►

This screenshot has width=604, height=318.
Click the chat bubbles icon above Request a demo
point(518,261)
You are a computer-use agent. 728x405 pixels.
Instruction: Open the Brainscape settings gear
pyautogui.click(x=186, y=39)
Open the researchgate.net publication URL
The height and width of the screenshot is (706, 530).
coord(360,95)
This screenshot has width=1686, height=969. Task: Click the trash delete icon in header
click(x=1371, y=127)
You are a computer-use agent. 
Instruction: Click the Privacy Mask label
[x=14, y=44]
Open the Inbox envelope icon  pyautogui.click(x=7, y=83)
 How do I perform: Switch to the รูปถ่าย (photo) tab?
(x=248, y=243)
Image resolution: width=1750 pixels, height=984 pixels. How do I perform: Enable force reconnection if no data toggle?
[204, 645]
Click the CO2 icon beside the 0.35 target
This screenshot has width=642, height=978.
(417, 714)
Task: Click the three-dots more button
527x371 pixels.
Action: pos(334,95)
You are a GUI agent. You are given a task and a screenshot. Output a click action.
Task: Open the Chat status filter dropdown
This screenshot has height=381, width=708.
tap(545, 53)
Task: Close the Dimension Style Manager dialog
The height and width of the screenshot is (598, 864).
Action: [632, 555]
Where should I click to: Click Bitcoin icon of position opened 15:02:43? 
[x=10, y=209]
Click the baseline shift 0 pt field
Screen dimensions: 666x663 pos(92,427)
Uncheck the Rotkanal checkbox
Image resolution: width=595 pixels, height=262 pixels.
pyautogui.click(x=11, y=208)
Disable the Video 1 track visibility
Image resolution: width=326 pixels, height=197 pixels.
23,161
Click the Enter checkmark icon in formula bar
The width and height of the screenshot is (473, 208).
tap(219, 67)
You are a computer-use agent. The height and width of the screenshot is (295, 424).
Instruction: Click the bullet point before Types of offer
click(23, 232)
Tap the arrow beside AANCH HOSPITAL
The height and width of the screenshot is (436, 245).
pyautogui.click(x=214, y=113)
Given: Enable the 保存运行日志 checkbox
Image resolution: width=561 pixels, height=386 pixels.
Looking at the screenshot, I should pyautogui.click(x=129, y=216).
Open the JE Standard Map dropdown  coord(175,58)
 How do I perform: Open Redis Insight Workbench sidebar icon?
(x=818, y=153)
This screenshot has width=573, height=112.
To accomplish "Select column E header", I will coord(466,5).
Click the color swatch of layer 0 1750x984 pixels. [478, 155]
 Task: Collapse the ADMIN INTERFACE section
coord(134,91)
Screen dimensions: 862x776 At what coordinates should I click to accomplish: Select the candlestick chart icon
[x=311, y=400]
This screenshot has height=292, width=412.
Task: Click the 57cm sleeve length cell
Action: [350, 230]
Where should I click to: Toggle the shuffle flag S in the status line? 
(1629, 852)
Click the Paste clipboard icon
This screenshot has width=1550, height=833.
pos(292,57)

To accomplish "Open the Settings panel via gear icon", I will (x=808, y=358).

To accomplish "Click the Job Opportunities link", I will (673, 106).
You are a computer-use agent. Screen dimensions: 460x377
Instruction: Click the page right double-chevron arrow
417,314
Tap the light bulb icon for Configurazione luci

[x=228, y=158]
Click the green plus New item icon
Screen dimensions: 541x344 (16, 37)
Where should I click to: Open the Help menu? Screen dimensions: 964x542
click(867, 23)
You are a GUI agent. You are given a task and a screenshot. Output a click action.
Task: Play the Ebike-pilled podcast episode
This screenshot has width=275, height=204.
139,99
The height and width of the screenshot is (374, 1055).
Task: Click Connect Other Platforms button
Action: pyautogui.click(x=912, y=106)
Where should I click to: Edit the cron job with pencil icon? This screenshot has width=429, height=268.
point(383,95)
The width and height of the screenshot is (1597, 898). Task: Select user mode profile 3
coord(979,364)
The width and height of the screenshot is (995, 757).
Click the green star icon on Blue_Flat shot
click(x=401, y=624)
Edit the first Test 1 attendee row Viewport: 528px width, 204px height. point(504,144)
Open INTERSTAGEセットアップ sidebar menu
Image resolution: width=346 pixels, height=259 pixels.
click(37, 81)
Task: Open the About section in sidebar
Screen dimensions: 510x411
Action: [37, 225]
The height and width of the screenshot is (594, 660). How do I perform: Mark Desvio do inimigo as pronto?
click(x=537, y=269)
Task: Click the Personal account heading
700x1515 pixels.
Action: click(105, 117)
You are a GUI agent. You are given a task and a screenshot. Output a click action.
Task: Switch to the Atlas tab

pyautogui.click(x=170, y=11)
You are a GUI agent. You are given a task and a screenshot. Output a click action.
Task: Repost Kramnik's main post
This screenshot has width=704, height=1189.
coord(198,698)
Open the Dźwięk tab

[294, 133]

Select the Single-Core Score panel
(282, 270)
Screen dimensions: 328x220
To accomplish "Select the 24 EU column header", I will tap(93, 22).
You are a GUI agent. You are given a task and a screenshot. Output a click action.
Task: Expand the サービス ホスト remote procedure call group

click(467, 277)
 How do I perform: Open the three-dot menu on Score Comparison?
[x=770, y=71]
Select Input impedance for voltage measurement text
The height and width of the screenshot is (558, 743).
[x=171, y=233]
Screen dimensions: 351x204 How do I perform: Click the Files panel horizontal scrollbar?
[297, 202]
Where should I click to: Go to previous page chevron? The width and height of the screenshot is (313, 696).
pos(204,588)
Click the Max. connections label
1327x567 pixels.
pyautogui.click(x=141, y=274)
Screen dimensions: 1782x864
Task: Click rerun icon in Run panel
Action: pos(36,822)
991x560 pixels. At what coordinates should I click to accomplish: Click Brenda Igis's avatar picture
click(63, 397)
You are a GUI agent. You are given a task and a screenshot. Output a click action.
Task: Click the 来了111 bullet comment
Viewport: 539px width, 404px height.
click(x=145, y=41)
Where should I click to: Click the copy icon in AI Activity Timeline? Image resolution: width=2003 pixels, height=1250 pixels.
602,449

◄

# [What is asked]
Reproduce every one of the records above verbatim, line for line.

# [Solution]
This screenshot has width=604, height=318.
Click the chat bubbles icon above Request a demo
point(518,261)
You are a computer-use agent. 728x405 pixels.
Instruction: Open the Brainscape settings gear
pyautogui.click(x=186, y=39)
Open the researchgate.net publication URL
The height and width of the screenshot is (706, 530).
coord(360,95)
This screenshot has width=1686, height=969. Task: Click the trash delete icon in header
click(x=1371, y=127)
You are a computer-use agent. 
Instruction: Click the Privacy Mask label
[x=14, y=44]
Open the Inbox envelope icon  pyautogui.click(x=7, y=83)
 How do I perform: Switch to the รูปถ่าย (photo) tab?
(x=248, y=243)
Image resolution: width=1750 pixels, height=984 pixels. How do I perform: Enable force reconnection if no data toggle?
[204, 645]
Click the CO2 icon beside the 0.35 target
This screenshot has width=642, height=978.
(417, 714)
Task: Click the three-dots more button
527x371 pixels.
Action: pos(334,95)
You are a GUI agent. You are given a task and a screenshot. Output a click action.
Task: Open the Chat status filter dropdown
This screenshot has height=381, width=708.
tap(545, 53)
Task: Close the Dimension Style Manager dialog
The height and width of the screenshot is (598, 864).
Action: [632, 555]
Where should I click to: Click Bitcoin icon of position opened 15:02:43? 
[x=10, y=209]
Click the baseline shift 0 pt field
Screen dimensions: 666x663 pos(92,427)
Uncheck the Rotkanal checkbox
Image resolution: width=595 pixels, height=262 pixels.
pyautogui.click(x=11, y=208)
Disable the Video 1 track visibility
Image resolution: width=326 pixels, height=197 pixels.
23,161
Click the Enter checkmark icon in formula bar
The width and height of the screenshot is (473, 208).
tap(219, 67)
You are a computer-use agent. The height and width of the screenshot is (295, 424).
Instruction: Click the bullet point before Types of offer
click(23, 232)
Tap the arrow beside AANCH HOSPITAL
The height and width of the screenshot is (436, 245).
pyautogui.click(x=214, y=113)
Given: Enable the 保存运行日志 checkbox
Image resolution: width=561 pixels, height=386 pixels.
Looking at the screenshot, I should pyautogui.click(x=129, y=216).
Open the JE Standard Map dropdown  coord(175,58)
 How do I perform: Open Redis Insight Workbench sidebar icon?
(x=818, y=153)
This screenshot has width=573, height=112.
To accomplish "Select column E header", I will coord(466,5).
Click the color swatch of layer 0 1750x984 pixels. [478, 155]
 Task: Collapse the ADMIN INTERFACE section
coord(134,91)
Screen dimensions: 862x776 At what coordinates should I click to accomplish: Select the candlestick chart icon
[x=311, y=400]
This screenshot has height=292, width=412.
Task: Click the 57cm sleeve length cell
Action: [350, 230]
Where should I click to: Toggle the shuffle flag S in the status line? 
(1629, 852)
Click the Paste clipboard icon
This screenshot has width=1550, height=833.
pos(292,57)

To accomplish "Open the Settings panel via gear icon", I will (x=808, y=358).

To accomplish "Click the Job Opportunities link", I will (673, 106).
You are a computer-use agent. Screen dimensions: 460x377
Instruction: Click the page right double-chevron arrow
417,314
Tap the light bulb icon for Configurazione luci

[x=228, y=158]
Click the green plus New item icon
Screen dimensions: 541x344 (16, 37)
Where should I click to: Open the Help menu? Screen dimensions: 964x542
click(867, 23)
You are a GUI agent. You are given a task and a screenshot. Output a click action.
Task: Play the Ebike-pilled podcast episode
This screenshot has width=275, height=204.
139,99
The height and width of the screenshot is (374, 1055).
Task: Click Connect Other Platforms button
Action: pyautogui.click(x=912, y=106)
Where should I click to: Edit the cron job with pencil icon? This screenshot has width=429, height=268.
point(383,95)
The width and height of the screenshot is (1597, 898). Task: Select user mode profile 3
coord(979,364)
The width and height of the screenshot is (995, 757).
Click the green star icon on Blue_Flat shot
click(x=401, y=624)
Edit the first Test 1 attendee row Viewport: 528px width, 204px height. point(504,144)
Open INTERSTAGEセットアップ sidebar menu
Image resolution: width=346 pixels, height=259 pixels.
click(37, 81)
Task: Open the About section in sidebar
Screen dimensions: 510x411
Action: [37, 225]
The height and width of the screenshot is (594, 660). How do I perform: Mark Desvio do inimigo as pronto?
click(x=537, y=269)
Task: Click the Personal account heading
700x1515 pixels.
Action: click(105, 117)
You are a GUI agent. You are given a task and a screenshot. Output a click action.
Task: Switch to the Atlas tab

pyautogui.click(x=170, y=11)
You are a GUI agent. You are given a task and a screenshot. Output a click action.
Task: Repost Kramnik's main post
This screenshot has width=704, height=1189.
coord(198,698)
Open the Dźwięk tab

[294, 133]

Select the Single-Core Score panel
(282, 270)
Screen dimensions: 328x220
To accomplish "Select the 24 EU column header", I will tap(93, 22).
You are a GUI agent. You are given a task and a screenshot. Output a click action.
Task: Expand the サービス ホスト remote procedure call group

click(467, 277)
 How do I perform: Open the three-dot menu on Score Comparison?
[x=770, y=71]
Select Input impedance for voltage measurement text
The height and width of the screenshot is (558, 743).
[x=171, y=233]
Screen dimensions: 351x204 How do I perform: Click the Files panel horizontal scrollbar?
[297, 202]
Where should I click to: Go to previous page chevron? The width and height of the screenshot is (313, 696).
pos(204,588)
Click the Max. connections label
1327x567 pixels.
pyautogui.click(x=141, y=274)
Screen dimensions: 1782x864
Task: Click rerun icon in Run panel
Action: pos(36,822)
991x560 pixels. At what coordinates should I click to accomplish: Click Brenda Igis's avatar picture
click(63, 397)
You are a GUI agent. You are given a task and a screenshot. Output a click action.
Task: Click the 来了111 bullet comment
Viewport: 539px width, 404px height.
click(x=145, y=41)
Where should I click to: Click the copy icon in AI Activity Timeline? Image resolution: width=2003 pixels, height=1250 pixels.
602,449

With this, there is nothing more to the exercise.